'''
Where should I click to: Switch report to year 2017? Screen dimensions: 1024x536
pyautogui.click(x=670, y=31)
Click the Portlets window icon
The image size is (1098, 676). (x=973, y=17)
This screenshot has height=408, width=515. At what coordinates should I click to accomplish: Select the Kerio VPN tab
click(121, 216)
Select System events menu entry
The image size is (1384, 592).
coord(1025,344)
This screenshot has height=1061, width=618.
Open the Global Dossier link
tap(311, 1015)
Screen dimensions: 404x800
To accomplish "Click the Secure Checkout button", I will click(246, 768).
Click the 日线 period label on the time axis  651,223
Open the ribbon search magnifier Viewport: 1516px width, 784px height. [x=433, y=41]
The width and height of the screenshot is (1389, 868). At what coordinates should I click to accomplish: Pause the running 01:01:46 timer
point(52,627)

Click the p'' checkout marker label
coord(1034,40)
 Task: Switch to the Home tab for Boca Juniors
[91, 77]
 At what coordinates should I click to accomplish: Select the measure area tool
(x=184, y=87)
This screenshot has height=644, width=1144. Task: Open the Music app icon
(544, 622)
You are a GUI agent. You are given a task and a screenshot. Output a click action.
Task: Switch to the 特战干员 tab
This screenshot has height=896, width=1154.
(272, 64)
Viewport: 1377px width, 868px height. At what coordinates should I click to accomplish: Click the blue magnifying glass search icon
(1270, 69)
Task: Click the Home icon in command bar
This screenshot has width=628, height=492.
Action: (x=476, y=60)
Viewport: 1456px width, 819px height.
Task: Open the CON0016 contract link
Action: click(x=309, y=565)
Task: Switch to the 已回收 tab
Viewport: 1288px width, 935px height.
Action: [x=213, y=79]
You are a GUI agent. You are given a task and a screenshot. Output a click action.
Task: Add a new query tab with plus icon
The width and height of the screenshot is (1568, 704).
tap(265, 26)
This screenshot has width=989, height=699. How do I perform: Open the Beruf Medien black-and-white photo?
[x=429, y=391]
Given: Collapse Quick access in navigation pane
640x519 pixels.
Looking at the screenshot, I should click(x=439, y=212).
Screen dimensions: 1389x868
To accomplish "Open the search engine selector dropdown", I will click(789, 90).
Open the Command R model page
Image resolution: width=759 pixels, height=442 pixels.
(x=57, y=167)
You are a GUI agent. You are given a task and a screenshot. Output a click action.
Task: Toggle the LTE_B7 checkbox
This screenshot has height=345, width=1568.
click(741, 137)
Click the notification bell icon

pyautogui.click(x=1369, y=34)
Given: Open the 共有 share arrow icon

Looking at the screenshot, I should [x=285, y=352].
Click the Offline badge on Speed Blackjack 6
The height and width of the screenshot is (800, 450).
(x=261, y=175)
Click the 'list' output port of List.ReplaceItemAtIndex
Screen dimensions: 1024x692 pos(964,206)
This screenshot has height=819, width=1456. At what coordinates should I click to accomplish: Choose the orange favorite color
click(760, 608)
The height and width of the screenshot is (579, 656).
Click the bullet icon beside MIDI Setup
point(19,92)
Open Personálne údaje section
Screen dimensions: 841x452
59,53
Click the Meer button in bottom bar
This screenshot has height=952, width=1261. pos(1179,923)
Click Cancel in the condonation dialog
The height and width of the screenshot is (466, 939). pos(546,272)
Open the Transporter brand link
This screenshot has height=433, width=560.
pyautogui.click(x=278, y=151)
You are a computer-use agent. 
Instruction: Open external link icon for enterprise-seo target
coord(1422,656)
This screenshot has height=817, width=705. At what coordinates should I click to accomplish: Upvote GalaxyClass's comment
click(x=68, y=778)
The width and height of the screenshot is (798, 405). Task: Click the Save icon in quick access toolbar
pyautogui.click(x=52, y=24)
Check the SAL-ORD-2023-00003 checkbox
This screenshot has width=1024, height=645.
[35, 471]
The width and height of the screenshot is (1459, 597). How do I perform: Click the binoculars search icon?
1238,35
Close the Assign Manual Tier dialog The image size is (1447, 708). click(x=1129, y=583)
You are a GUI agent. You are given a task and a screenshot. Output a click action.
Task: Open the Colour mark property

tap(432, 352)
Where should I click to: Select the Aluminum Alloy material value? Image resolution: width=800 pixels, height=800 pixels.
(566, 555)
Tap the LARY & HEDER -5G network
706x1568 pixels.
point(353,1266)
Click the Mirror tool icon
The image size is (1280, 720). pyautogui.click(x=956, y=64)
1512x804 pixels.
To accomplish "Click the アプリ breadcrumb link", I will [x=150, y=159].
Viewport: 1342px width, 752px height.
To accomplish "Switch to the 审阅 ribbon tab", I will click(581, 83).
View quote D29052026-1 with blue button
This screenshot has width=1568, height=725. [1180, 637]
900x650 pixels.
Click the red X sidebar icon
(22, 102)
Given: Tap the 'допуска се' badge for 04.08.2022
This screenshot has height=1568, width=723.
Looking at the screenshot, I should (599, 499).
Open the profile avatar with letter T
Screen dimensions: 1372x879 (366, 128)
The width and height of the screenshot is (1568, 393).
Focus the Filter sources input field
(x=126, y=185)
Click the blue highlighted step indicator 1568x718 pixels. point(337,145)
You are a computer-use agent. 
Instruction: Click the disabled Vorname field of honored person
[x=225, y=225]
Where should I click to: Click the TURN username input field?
'''
Your instructions
Output the data above in full and exactly.

Exercise result
Where should I click to: Switch report to year 2017? Screen dimensions: 1024x536
pyautogui.click(x=670, y=31)
Click the Portlets window icon
The image size is (1098, 676). (x=973, y=17)
This screenshot has height=408, width=515. At what coordinates should I click to accomplish: Select the Kerio VPN tab
click(121, 216)
Select System events menu entry
The image size is (1384, 592).
coord(1025,344)
This screenshot has height=1061, width=618.
Open the Global Dossier link
tap(311, 1015)
Screen dimensions: 404x800
To accomplish "Click the Secure Checkout button", I will click(246, 768).
Click the 日线 period label on the time axis  651,223
Open the ribbon search magnifier Viewport: 1516px width, 784px height. [x=433, y=41]
The width and height of the screenshot is (1389, 868). At what coordinates should I click to accomplish: Pause the running 01:01:46 timer
point(52,627)

Click the p'' checkout marker label
coord(1034,40)
 Task: Switch to the Home tab for Boca Juniors
[91, 77]
 At what coordinates should I click to accomplish: Select the measure area tool
(x=184, y=87)
This screenshot has height=644, width=1144. Task: Open the Music app icon
(544, 622)
You are a GUI agent. You are given a task and a screenshot. Output a click action.
Task: Switch to the 特战干员 tab
This screenshot has height=896, width=1154.
(272, 64)
Viewport: 1377px width, 868px height. At what coordinates should I click to accomplish: Click the blue magnifying glass search icon
(1270, 69)
Task: Click the Home icon in command bar
This screenshot has width=628, height=492.
Action: (x=476, y=60)
Viewport: 1456px width, 819px height.
Task: Open the CON0016 contract link
Action: click(x=309, y=565)
Task: Switch to the 已回收 tab
Viewport: 1288px width, 935px height.
Action: [x=213, y=79]
You are a GUI agent. You are given a task and a screenshot. Output a click action.
Task: Add a new query tab with plus icon
The width and height of the screenshot is (1568, 704).
tap(265, 26)
This screenshot has width=989, height=699. How do I perform: Open the Beruf Medien black-and-white photo?
[x=429, y=391]
Given: Collapse Quick access in navigation pane
640x519 pixels.
Looking at the screenshot, I should click(x=439, y=212).
Screen dimensions: 1389x868
To accomplish "Open the search engine selector dropdown", I will click(789, 90).
Open the Command R model page
Image resolution: width=759 pixels, height=442 pixels.
(x=57, y=167)
You are a GUI agent. You are given a task and a screenshot. Output a click action.
Task: Toggle the LTE_B7 checkbox
This screenshot has height=345, width=1568.
click(741, 137)
Click the notification bell icon

pyautogui.click(x=1369, y=34)
Given: Open the 共有 share arrow icon

Looking at the screenshot, I should [x=285, y=352].
Click the Offline badge on Speed Blackjack 6
The height and width of the screenshot is (800, 450).
(x=261, y=175)
Click the 'list' output port of List.ReplaceItemAtIndex
Screen dimensions: 1024x692 pos(964,206)
This screenshot has height=819, width=1456. At what coordinates should I click to accomplish: Choose the orange favorite color
click(760, 608)
The height and width of the screenshot is (579, 656).
Click the bullet icon beside MIDI Setup
point(19,92)
Open Personálne údaje section
Screen dimensions: 841x452
59,53
Click the Meer button in bottom bar
This screenshot has height=952, width=1261. pos(1179,923)
Click Cancel in the condonation dialog
The height and width of the screenshot is (466, 939). pos(546,272)
Open the Transporter brand link
This screenshot has height=433, width=560.
pyautogui.click(x=278, y=151)
You are a computer-use agent. 
Instruction: Open external link icon for enterprise-seo target
coord(1422,656)
This screenshot has height=817, width=705. At what coordinates should I click to accomplish: Upvote GalaxyClass's comment
click(x=68, y=778)
The width and height of the screenshot is (798, 405). Task: Click the Save icon in quick access toolbar
pyautogui.click(x=52, y=24)
Check the SAL-ORD-2023-00003 checkbox
This screenshot has width=1024, height=645.
[35, 471]
The width and height of the screenshot is (1459, 597). How do I perform: Click the binoculars search icon?
1238,35
Close the Assign Manual Tier dialog The image size is (1447, 708). click(x=1129, y=583)
You are a GUI agent. You are given a task and a screenshot. Output a click action.
Task: Open the Colour mark property

tap(432, 352)
Where should I click to: Select the Aluminum Alloy material value? Image resolution: width=800 pixels, height=800 pixels.
(566, 555)
Tap the LARY & HEDER -5G network
706x1568 pixels.
point(353,1266)
Click the Mirror tool icon
The image size is (1280, 720). pyautogui.click(x=956, y=64)
1512x804 pixels.
To accomplish "Click the アプリ breadcrumb link", I will [x=150, y=159].
Viewport: 1342px width, 752px height.
To accomplish "Switch to the 审阅 ribbon tab", I will click(581, 83).
View quote D29052026-1 with blue button
This screenshot has width=1568, height=725. [1180, 637]
900x650 pixels.
Click the red X sidebar icon
(22, 102)
Given: Tap the 'допуска се' badge for 04.08.2022
This screenshot has height=1568, width=723.
Looking at the screenshot, I should (599, 499).
Open the profile avatar with letter T
Screen dimensions: 1372x879 (366, 128)
The width and height of the screenshot is (1568, 393).
Focus the Filter sources input field
(x=126, y=185)
Click the blue highlighted step indicator 1568x718 pixels. point(337,145)
You are a computer-use agent. 
Instruction: Click the disabled Vorname field of honored person
[x=225, y=225]
Where should I click to: Click the TURN username input field?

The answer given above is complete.